Mean (±SEM) (A) PVT lapses (>500 ms reaction times) per trial, (B) total number correct per trial on the Digit Symbol Substitution Task (DSST) and on the (C) Digit Span (DS) task, and scores per trial on the (D) Karolinska Sleepiness (KSS), (E) “Fresh-Tired” Visual Analog Scale (VAS), (F) POMS-Fatigue scale and (G) POMS-vigor scale at baseline (B) and each partial sleep deprivation/restriction night (SR1-SR5) for Met/Met (open circles), Val/Met (gray triangles) and Val/Val (closed circles) subjects. Although all genotypes showed increased PVT lapses (denoted by *, p<0.0001) and variability across chronic PSD, there were no differential responses in lapses nor did one genotype show more lapses than the other groups at baseline or during chronic PSD. There were no group differences or differential changes in DSST or DS scores across chronic PSD nor were there significant changes across days. For all genotypes, POMS-Vigor scores decreased, and KSS, VAS and POMS-Fatigue scores increased across chronic PSD (denoted by *, p<0.0001), but there were no differential changes or group differences in these measures during chronic PSD.
The groups showed no differential changes in DSST performance across PSD (F5.77,360.44 = 0.50, p = 0.802) nor did scores change across days (F2.88,360.44 = 1.96, p = 0.123) or differ across groups across days (Figure 3B; F2,125 = 0.66, p = 0.521). There were no B2 or PSD group differences in DSST performance (all p's>0.05). Similarly, there were no differential changes in DS total performance across PSD (F5.54,346.18 = 0.67, p = 0.660) or group differences across days (F2,125 = 0.35, p = 0.707) nor did scores change across days (Figure 3C; F2.77,346.18 = 0.88, p = 0.444). Moreover, the groups did not show DS performance differences during B2 or PSD (all p's>0.05).

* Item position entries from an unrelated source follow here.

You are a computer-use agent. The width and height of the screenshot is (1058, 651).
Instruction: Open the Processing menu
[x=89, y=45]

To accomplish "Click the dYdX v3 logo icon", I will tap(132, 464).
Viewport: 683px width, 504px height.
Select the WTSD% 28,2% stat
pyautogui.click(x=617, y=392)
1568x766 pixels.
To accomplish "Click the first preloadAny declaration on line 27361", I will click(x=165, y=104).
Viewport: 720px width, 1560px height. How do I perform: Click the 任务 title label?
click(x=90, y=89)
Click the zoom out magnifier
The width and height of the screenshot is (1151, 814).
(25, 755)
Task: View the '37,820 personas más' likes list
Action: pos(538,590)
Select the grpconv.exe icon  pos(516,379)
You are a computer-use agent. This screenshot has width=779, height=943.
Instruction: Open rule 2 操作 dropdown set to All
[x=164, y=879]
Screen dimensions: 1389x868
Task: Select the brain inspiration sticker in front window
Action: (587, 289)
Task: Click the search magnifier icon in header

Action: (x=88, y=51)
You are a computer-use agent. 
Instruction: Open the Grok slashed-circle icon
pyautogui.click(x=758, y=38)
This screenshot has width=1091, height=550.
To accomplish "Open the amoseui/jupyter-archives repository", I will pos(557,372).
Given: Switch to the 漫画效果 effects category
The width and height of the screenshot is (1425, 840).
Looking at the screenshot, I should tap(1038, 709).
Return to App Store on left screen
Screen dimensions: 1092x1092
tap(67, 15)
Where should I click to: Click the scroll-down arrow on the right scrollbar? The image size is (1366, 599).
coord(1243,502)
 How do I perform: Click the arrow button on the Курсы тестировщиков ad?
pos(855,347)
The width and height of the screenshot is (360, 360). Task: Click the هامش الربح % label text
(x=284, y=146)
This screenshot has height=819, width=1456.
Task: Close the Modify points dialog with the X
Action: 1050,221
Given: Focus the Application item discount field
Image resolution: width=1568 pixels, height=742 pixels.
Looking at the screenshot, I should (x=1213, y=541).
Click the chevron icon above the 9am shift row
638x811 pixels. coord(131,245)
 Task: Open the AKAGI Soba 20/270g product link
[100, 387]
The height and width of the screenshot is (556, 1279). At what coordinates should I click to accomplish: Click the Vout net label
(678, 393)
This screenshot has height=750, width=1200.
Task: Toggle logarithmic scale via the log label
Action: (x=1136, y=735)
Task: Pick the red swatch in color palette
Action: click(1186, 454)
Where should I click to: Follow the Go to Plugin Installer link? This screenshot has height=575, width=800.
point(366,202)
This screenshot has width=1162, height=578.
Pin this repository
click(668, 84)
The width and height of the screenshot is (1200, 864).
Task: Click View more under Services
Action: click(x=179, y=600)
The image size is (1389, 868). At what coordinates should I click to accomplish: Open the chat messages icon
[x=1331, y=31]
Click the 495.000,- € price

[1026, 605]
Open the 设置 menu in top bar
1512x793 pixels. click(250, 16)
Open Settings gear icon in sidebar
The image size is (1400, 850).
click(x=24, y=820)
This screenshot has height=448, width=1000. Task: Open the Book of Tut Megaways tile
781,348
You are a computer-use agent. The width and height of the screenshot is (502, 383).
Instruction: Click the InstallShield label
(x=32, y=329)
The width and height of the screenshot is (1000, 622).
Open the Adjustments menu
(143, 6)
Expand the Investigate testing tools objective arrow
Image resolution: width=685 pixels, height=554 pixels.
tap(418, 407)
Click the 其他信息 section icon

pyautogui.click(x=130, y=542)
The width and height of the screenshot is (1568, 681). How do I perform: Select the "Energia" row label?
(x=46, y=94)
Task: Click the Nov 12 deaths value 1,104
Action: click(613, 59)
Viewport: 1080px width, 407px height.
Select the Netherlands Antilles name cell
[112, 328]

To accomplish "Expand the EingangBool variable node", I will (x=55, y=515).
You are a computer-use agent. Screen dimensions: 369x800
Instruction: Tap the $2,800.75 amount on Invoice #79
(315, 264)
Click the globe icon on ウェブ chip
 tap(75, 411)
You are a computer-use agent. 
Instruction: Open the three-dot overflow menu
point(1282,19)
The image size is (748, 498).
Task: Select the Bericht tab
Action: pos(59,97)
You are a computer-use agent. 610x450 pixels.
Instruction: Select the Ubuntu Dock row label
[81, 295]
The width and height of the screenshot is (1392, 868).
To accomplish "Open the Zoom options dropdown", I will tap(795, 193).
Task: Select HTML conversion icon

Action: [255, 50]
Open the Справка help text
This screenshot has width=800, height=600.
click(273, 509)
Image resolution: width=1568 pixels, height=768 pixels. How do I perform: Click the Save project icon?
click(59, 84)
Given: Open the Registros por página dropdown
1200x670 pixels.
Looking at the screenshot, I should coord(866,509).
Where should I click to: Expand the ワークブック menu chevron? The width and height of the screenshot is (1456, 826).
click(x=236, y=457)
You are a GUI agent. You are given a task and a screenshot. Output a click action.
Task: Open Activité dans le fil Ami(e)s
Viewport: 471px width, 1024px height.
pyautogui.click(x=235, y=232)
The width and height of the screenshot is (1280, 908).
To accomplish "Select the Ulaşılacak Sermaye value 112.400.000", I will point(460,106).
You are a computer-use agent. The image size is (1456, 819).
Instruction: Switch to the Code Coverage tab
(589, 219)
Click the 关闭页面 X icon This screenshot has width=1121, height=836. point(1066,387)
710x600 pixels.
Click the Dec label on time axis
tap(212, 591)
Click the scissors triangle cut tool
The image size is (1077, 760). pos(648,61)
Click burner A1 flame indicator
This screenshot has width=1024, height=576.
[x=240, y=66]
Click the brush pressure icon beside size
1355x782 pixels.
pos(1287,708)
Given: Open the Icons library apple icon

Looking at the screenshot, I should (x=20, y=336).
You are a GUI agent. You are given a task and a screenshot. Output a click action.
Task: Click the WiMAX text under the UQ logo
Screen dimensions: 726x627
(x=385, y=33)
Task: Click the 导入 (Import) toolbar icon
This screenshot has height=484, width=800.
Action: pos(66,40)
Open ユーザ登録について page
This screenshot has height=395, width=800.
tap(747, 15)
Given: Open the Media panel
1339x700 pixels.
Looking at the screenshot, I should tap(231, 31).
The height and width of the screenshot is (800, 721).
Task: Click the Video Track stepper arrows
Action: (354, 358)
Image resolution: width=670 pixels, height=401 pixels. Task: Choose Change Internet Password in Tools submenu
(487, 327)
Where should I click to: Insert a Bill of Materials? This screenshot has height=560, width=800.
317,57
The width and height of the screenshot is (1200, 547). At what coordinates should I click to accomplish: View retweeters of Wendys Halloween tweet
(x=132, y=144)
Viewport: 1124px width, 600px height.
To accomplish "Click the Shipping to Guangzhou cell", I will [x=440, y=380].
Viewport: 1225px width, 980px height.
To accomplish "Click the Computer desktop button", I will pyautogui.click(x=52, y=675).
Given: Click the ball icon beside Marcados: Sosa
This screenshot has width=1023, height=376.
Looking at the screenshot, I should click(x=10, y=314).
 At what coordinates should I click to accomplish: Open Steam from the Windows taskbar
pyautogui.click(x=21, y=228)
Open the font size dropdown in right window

The Hayling, Brixton, Controlled Oral Word Association Test, and Tower of London—executive function tests measured at SR5—showed no significant differences across the COMT genotypes (all p's>0.05).
Subjective Sleepiness and Fatigue
PSD produced increases in KSS sleepiness (Figure 3D; F3.00,374.85 = 17.94, p<0.0001) and VAS fatigue scores (Figure 3E; F2.48,309.02 = 20.96, p<0.0001) for all genotypes across days. Despite such increased scores across chronic PSD, there were no differential responses in these measures (KSS: F6.00,374.85 = 1.28, p = 0.268; VAS: F4.94,309.02 = 1.68, p = 0.140) or group differences across days (KSS: F2,125 = 0.49, p = 0.615; VAS:F2,125 = 0.15, p = 0.858). Similarly, on an unrelated scale, the Profile of Mood States (POMS), PSD produced increases in subjective fatigue (POMS-F; Figure 3F; F2.34,292.27 = 38.01, p<0.0001) and decreases in vigor (POMS-V; Figure 3G; F2.35,293.41 = 8.79, p<0.0001) across days for all genotypes, but no differential responses (POMS-F: F4.68,292.27 = 1.43, p = 0.217; POMS-V: F4.70,293.41 = 0.66, p = 0.643) or group differences across days for either measure (POMS-F: F2,125 = 2.59, p = 0.079; POMS-V: F2,125 = 0.46, p = 0.632). Moreover, the genotypes did not differ on KSS, VAS, POMS-F or POMS-V scores during B2 or PSD (all p's>0.05).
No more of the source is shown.